YPG/PKK tarafından kontrol edilen bölgede güvenlik zafiyetlerinin varlığı artık daha net görünüyor. DAEŞ’in Münbiç gibi uzun zamandır YPG/PKK tarafından kontrol edilen bir alanda saldırı düzenleyip ABD askerlerini öldürebilmesi, muhakkak ki “DAEŞ henüz bitmedi, ABD’nin çekilmesi hata olur, DAEŞ tamamen bitene kadar ABD Suriye’de kalmalı” görüşünü savunanların ekmeğine bal sürdü. ABD’nin Suriye’de kalmasını en çok isteyen tarafın YPG/PKK olduğu malum. YPG/PKK’nin İsrail tarafından da desteklendiği ve iki tarafın arasında uzun vadeli bir işbirliği içerisinde olduğu da biliniyor. ABD askerlerinin de hayatına mâl olan saldırılar sonrasında ABD yönetiminin PKK ve İsrail lobisinden daha fazla baskı göreceği muhakkak.

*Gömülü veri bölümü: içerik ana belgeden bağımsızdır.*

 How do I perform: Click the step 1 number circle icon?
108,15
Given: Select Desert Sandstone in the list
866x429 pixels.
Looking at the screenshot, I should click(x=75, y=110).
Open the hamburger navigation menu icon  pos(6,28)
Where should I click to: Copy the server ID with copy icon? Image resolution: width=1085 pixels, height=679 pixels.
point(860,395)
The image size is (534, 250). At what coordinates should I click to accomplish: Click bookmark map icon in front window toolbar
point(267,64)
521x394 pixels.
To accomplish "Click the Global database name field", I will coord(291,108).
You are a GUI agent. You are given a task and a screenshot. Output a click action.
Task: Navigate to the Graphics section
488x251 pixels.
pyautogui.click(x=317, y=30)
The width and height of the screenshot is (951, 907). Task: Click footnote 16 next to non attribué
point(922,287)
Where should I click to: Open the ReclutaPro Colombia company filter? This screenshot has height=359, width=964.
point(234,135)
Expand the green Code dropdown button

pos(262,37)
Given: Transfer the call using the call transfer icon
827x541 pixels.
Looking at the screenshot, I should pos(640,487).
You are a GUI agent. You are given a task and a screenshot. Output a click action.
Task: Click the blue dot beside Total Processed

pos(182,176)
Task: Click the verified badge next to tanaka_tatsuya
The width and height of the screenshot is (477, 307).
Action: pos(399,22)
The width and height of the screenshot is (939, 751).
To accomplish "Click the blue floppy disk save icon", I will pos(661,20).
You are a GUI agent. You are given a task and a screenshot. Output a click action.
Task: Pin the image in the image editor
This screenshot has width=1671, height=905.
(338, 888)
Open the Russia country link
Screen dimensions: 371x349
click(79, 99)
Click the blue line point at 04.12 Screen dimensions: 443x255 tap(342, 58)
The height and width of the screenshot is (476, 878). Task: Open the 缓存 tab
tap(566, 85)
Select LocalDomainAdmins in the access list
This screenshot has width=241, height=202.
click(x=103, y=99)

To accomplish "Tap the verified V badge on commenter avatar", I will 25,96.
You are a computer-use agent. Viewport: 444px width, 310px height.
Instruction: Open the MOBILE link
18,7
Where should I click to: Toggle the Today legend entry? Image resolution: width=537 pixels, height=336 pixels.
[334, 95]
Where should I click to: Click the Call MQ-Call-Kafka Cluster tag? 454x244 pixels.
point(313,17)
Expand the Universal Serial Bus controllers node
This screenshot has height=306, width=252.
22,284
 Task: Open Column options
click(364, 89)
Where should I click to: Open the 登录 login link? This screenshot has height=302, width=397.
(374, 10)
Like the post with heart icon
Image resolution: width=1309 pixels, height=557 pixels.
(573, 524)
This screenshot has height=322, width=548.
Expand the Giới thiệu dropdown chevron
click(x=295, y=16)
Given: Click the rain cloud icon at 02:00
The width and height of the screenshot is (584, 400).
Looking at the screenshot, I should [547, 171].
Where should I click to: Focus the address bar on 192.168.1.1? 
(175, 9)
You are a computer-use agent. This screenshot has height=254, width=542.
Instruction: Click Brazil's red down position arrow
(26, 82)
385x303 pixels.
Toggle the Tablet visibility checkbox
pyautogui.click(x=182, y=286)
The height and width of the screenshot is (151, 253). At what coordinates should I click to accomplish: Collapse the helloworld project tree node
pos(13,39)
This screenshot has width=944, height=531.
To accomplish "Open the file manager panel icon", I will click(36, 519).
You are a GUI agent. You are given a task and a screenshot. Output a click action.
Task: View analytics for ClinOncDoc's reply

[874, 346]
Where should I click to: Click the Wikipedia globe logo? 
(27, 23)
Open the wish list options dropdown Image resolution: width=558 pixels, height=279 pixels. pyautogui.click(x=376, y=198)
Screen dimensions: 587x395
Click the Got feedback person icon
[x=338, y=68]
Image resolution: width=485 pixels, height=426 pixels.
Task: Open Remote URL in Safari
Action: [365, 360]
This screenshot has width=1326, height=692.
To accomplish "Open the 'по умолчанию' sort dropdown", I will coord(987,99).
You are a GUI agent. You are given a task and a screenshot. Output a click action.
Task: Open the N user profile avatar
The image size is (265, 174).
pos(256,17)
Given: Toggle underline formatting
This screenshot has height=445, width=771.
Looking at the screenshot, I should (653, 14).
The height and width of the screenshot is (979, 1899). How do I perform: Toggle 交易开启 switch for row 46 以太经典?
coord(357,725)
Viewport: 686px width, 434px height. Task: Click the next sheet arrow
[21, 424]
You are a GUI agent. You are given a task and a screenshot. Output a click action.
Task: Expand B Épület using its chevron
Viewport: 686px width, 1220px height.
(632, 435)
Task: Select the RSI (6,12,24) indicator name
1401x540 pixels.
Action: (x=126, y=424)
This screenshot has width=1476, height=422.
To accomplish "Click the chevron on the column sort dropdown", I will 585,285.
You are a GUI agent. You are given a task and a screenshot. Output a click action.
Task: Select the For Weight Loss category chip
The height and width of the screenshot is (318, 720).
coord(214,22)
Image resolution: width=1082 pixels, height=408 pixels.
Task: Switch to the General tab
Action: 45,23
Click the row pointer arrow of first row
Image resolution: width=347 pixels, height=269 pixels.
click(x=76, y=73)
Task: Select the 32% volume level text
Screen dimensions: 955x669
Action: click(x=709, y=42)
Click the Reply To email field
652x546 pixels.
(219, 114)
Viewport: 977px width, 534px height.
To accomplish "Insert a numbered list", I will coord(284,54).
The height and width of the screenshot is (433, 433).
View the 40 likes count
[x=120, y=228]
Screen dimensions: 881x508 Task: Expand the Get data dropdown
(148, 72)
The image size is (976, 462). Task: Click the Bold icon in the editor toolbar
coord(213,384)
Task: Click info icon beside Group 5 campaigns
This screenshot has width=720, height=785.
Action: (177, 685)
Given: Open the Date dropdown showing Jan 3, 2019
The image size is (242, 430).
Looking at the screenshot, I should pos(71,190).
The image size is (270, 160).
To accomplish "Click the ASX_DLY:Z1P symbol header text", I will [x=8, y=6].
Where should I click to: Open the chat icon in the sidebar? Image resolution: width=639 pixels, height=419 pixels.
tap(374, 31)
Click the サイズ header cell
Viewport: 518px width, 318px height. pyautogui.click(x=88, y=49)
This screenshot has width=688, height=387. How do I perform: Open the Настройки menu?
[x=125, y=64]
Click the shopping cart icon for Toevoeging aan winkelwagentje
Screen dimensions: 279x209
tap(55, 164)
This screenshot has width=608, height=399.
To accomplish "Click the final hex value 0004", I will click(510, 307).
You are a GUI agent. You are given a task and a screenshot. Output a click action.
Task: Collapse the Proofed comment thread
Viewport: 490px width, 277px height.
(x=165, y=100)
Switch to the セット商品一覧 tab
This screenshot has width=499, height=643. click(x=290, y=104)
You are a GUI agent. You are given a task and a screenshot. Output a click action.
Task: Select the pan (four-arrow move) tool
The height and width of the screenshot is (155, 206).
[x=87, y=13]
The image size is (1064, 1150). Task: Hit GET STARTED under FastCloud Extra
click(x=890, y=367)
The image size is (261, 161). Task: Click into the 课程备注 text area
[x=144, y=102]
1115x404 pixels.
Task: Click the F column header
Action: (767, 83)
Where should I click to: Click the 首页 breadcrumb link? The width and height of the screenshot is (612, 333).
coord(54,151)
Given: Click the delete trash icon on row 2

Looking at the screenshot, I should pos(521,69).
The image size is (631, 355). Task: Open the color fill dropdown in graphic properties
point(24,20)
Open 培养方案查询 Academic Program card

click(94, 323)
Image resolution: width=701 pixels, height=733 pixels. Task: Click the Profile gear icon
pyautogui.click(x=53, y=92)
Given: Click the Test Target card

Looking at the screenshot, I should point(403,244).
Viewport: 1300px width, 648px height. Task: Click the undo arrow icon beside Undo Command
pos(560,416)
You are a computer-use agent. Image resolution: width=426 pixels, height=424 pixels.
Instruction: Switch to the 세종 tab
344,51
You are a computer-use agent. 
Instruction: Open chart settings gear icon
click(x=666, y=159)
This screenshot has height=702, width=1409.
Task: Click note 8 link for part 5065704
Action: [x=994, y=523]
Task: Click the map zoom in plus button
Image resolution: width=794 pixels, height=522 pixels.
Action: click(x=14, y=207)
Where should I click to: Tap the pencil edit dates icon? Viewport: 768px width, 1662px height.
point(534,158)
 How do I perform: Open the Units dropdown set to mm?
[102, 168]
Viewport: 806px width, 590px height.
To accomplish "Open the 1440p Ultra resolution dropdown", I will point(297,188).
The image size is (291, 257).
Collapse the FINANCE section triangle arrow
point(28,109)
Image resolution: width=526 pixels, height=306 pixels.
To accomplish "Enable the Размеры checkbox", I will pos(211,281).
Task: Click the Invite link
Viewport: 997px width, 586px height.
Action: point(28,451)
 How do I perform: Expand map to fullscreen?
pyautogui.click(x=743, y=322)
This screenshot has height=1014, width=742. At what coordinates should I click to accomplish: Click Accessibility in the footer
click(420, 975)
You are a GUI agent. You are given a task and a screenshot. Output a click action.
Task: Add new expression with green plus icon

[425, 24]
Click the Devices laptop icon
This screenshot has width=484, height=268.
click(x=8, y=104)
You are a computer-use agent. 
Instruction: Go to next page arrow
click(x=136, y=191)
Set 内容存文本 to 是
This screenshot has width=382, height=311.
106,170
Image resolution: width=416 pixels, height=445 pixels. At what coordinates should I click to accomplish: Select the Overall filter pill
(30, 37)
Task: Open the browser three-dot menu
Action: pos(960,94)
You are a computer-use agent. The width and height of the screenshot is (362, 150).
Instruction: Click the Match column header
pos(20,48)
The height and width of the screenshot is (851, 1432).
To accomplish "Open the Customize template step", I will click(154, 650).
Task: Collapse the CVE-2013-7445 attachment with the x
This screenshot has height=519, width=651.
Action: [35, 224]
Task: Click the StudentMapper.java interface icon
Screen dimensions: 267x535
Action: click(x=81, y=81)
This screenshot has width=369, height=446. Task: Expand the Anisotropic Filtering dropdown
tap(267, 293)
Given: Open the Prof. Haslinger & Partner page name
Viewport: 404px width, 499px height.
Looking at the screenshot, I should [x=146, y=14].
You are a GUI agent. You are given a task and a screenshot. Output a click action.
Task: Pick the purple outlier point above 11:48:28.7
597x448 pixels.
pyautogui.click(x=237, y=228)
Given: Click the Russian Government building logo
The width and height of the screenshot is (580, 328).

Yaşanan bu gelişme, YPG/PKK tarafından yapılan propagandanın da sarsılmasına sebep olacak nitelikte. YPG/PKK, Rakka gibi DAEŞ’in kalesi denen bir yerde DAEŞ’i bitirdiğini davulla zurnayla dünyaya ilan etmişti. Hatta “Rakka’yı özgürleştirdiğini” iddia eden YPG/PKK, başta ABD olmak üzere birçok Batılı ülkede DAEŞ’e karşı en güçlü silah şeklinde takdim edilmişti. YPG/PKK da bunu fırsata çevirmeye kalkarak Apo canisinin fotoğrafları ve YPG/PKK paçavralarıyla Rakka sokaklarında kutlamalar yapmıştı. Şimdi şu soruları sormak gerekir: ‘YPG/PKK’nın kalesi’ olduğu iddia edilen Münbiç’te bile DAEŞ saldırılarını engelleyemeyen YPG/PKK, Fırat’ın doğusundaki geniş alanı nasıl koruyabilir? ABD, YPG/PKK’nın bu acziyetini gördüğünde, çekilme kararını destekleyenlerin eli güçlenmez mi? Bu gibi peş peşe gelen saldırılar, YPG/PKK’nin kâğıttan kaplan olduğunu göstermez mi?

Trump’ın çekilme kararından çark edeceği ve ABD askerlerinin Suriye’de kalmaya devam edeceğini sananlar büyük bir iyimserlik içinde. Zira Türkiye, Suriye’nin kuzeyindeki terör sahasının YPG/PKK’dan temizlenip yurtdışına göç eden aslî sahiplerine verilmesi konusunda çok kararlı bir tutum sergiliyor ve eninde sonunda istediğini alacak gibi görünüyor. Siyasi irade ve askerî hazırlıklar, Türkiye’nin Münbiç ve doğusunda daha geniş bir alanın güvenliğini üstleneceğini gösteriyor. Böylelikle, hem YPG/PKK’nın “kurtarıcı değil işgalci” olduğu hem de Türkiye’nin Suriye’nin güvenlik ve huzuru için olmazsa olmaz bir aktör olduğu anlaşılmış olacak.

Şişirilen YPG/PKK balonu yavaş yavaş sönerken, bölgeden göç etmek zorunda kalan insanlar, Türkiye’nin sağladığı güvence sayesinde peyderpey yurduna dönmeye başlayacak. Bir süre sonra daha net idrak edilecek ki, teröristlere ABD forması giydirseniz de, militanları tepeden tırnağa Amerikan silahlarıyla donatsanız da YPG/PKK’nın Suriye’ye barış ve huzur getirme gücü yoktur. Şayet ki ABD, Suriye için bir iyilik yapmak istiyorsa, geç de olsa YPG/PKK terör örgütüne verdiği destekten artık vazgeçmelidir. Ayrıca, Suriye krizinin kalıcı çözümü için Trump ile Erdoğan arasındaki görüşmelerde dile getirilen uzlaşma sağlandığına dair ifadelerin altını dolduracak adımlar bir an önce hayata geçirilmelidir.